Kamu Dan Aku, Kita Terlihat Seperti Seni

  • Nov 05, 2021
instagram viewer
kamu aku

Kami tampak seperti karya seni saat kami saling menumpahkan lagi.

Melepaskan diri dari seprai dan rambutnya, saya tahu kami adalah kombinasi yang paling berantakan, bahkan campuran yang beracun – sulit untuk dipisahkan begitu kontak dilakukan.

Anda tahu, seperti anggur merah yang disiramkan ke gaun putih, tato di dahi, atau maskara tahan air di sarung bantal yang baru dicuci.

Tidak peduli apa yang saya lakukan, tidak peduli seberapa keras saya mencoba membersihkan pembuluh darah saya darinya, saya tidak bisa melepaskannya dari saya.

Dan sebagian diriku tidak mau.

Dia menatapku seperti aku tidak pernah pergi, seperti dia tidak pernah pergi; dan untuk sepersekian detik, dengan kepalaku di dadanya yang hangat dan detak jantungnya di telingaku, aku bertanya-tanya mengapa kami pergi.

Tapi yakinlah aku diingatkan, ketika dia akhirnya berguling, dengan wajah puas dan berkeringat, dia merebut kembali lengannya dari pinggangku yang telanjang.

Tiba-tiba, saya sekali lagi hanya tubuh; tubuh telanjang yang agak dingin, bermata lebar, berusaha untuk tidak mengambil terlalu banyak ruang di sisi kanan tempat tidur yang bukan milikku.

Saya ingat bahwa besok kita mungkin akan berdebat, atau tidak berbicara, atau saling menyakiti dengan cara lain, 'tidak akan percaya'.

Saya diingatkan bahwa bersama-sama kita bukan seni, tetapi lebih dari kekacauan yang hidup.

Dan dia sendiri, adalah sebuah novel.

Dia adalah novel yang tidak akan pernah saya selesaikan, sebuah buku yang saya mulai dengan niat baik, tetapi plot twist dan narasinya yang bergejolak telah membingungkan saya di sepanjang jalan.

Halaman-halamannya adalah halaman yang selalu saya harapkan; yang ketika saya mengambilnya, saya tidak bisa meletakkannya. Sebagai budak kata-katanya, saya membaca dengan obsesif, menunggu dan menunggu klimaks yang tidak pernah datang.

Oh, tapi saya berdedikasi, saya sudah sejauh ini, saya pikir kadang-kadang, dan saya menolak untuk menyerah pada potensinya. Tidak pernah kehilangan minat, saya terus membalik halaman demi halaman.

Tetapi harapan saya semakin jauh, gagasan tentang bab-bab selanjutnya mulai tampak sia-sia seperti janji-janji kosong.

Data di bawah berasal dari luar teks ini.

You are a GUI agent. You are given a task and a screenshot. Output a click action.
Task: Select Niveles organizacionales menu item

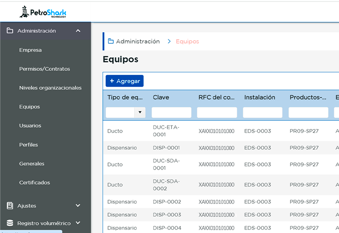[50, 88]
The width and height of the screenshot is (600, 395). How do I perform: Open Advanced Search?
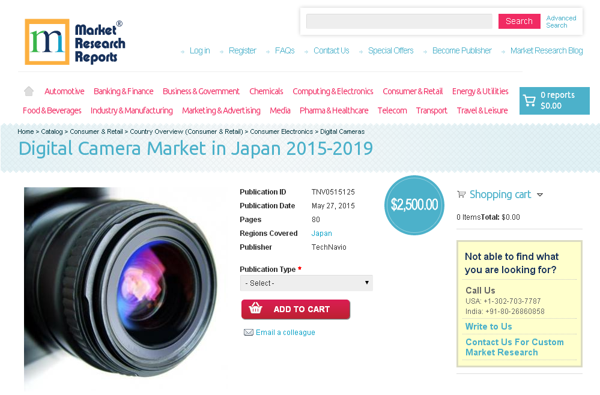[561, 21]

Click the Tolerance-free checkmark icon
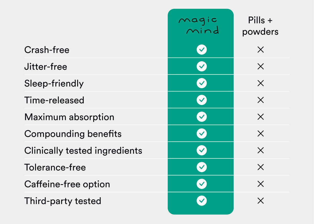pyautogui.click(x=201, y=167)
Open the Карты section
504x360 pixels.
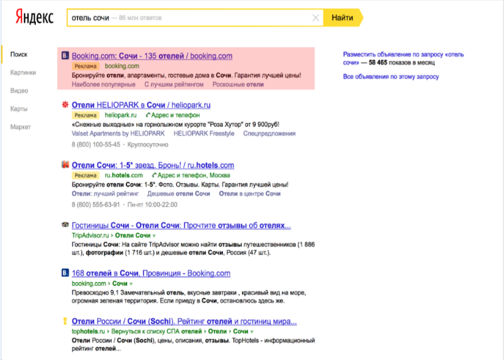[19, 108]
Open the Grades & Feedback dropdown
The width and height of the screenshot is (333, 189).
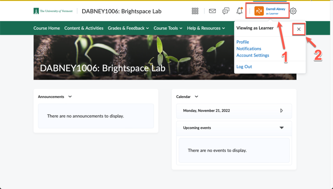point(128,28)

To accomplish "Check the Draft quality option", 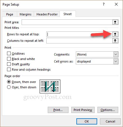I will (9, 64).
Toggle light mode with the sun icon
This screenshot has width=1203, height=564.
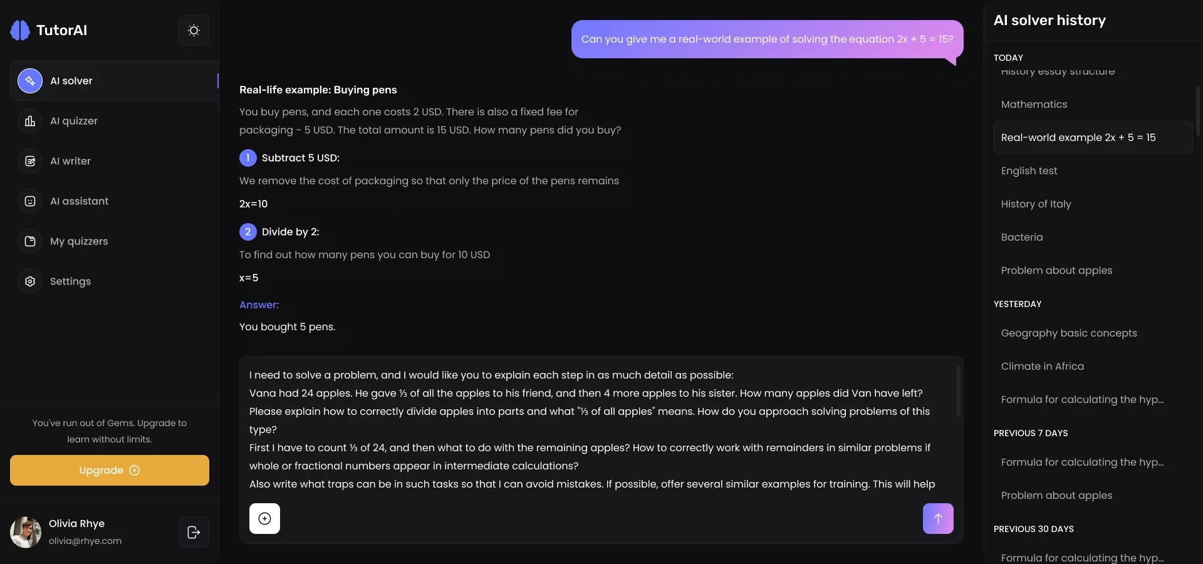[193, 29]
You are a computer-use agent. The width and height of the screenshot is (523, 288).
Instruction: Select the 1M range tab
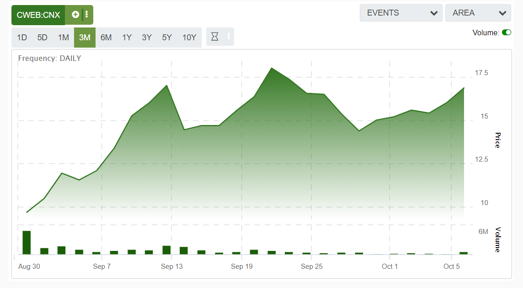point(64,37)
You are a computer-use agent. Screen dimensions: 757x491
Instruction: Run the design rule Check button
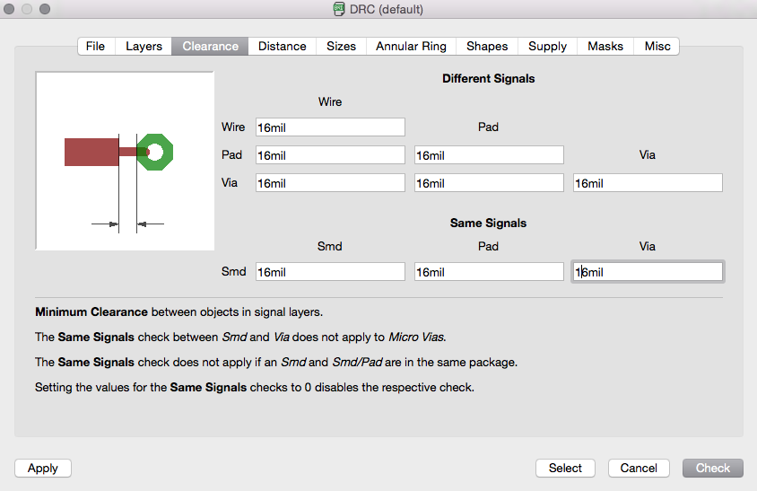(x=713, y=468)
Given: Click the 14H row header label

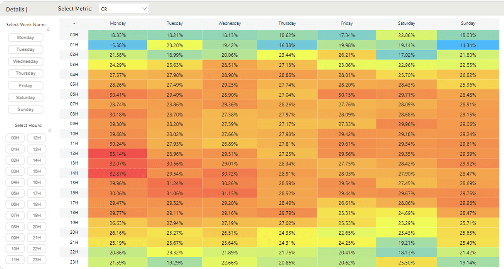Looking at the screenshot, I should click(74, 173).
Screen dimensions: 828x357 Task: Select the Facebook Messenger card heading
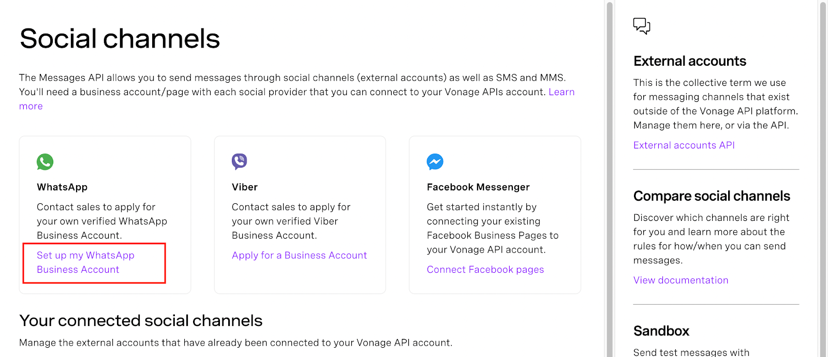pos(478,187)
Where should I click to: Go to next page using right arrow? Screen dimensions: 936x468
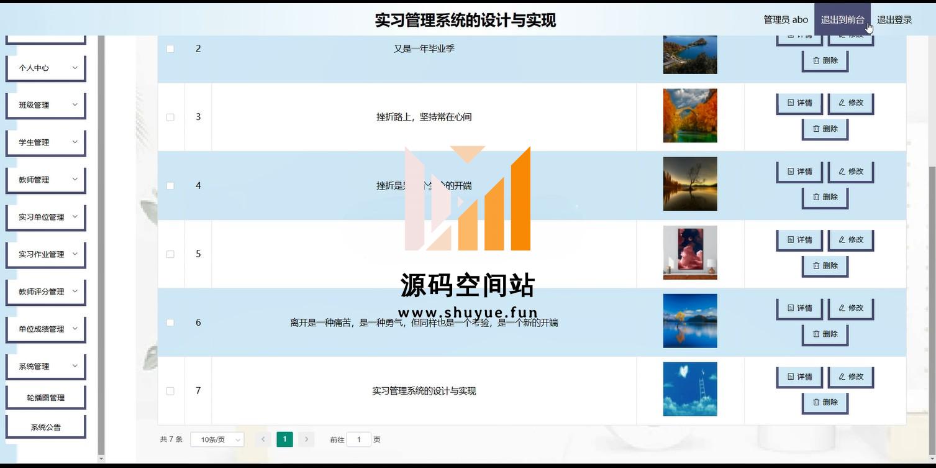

Berbaring di tempat tidurnya sekarang, saya menyadari bahwa saya telah menjadi wanita gila, memanjakan halaman demi halaman kosong yang tidak ada apa-apanya, bersorak-sorai atas kata atau kalimat sesekali.

Saya pergi dengan cepat keesokan paginya, menguatkan diri untuk mabuk emosional yang akan datang.

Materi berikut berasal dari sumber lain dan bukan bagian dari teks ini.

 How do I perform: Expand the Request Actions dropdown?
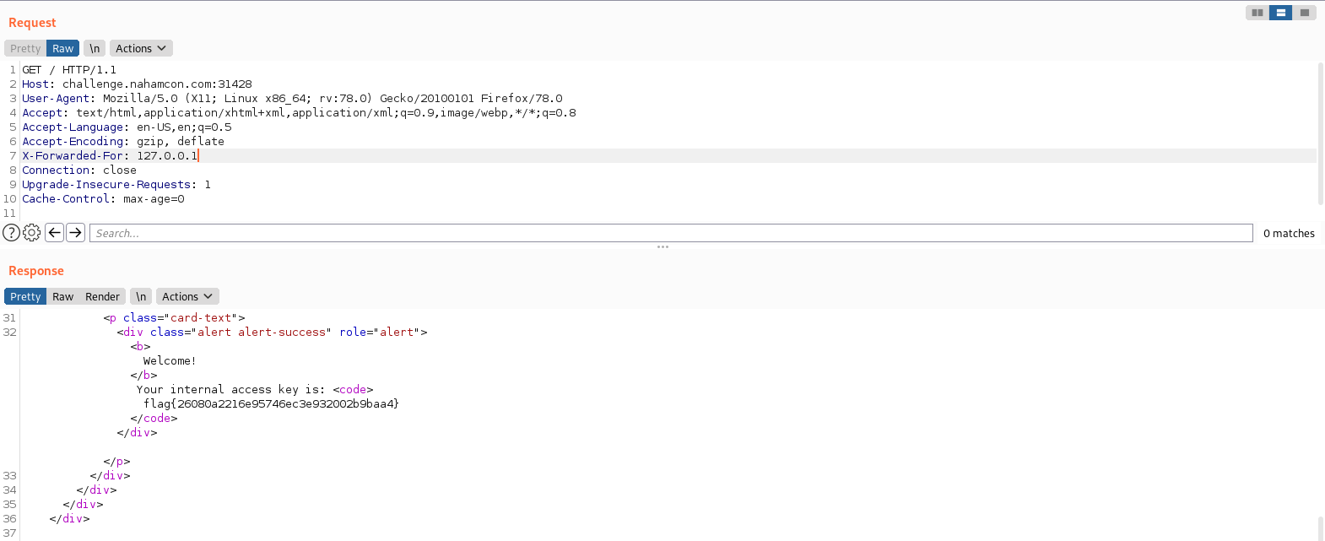141,49
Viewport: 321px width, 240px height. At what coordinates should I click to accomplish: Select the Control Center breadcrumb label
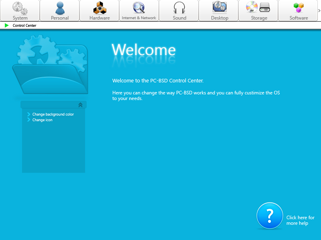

Benar-benar kelaparan akan konten yang saya idamkan, kelopak mata saya berat, wajah saya menjadi tipis. Antusiasme saya telah berkurang, dan semua kepuasan yang pernah diberikan kecanduan ini kepada saya berhenti.

Saya lelah, kecewa. Saya akhirnya meletakkan novel saya, dan saya akui, saya merasa bebas.

Namun entah bagaimana saya tidak bisa memaksa diri untuk membuangnya sepenuhnya, dan di sana dia duduk, mengumpulkan debu di rak buku saya.

Terkadang, di saat-saat lemah, saya masih tertidur dengan buku sialan yang berat di dada saya, pikiran tentang apa yang mungkin terjadi selanjutnya memenuhi pikiran malam saya.

Tapi aku tidak berani benar-benar membukanya.

Godaan untuk mulai membaca dari tempat yang saya tinggalkan terlalu kuat, dan saya tahu melakukannya hanya mengarah pada satu hal: Saya, bersamanya, di tempat tidurnya, mencoba menjadi seni lagi.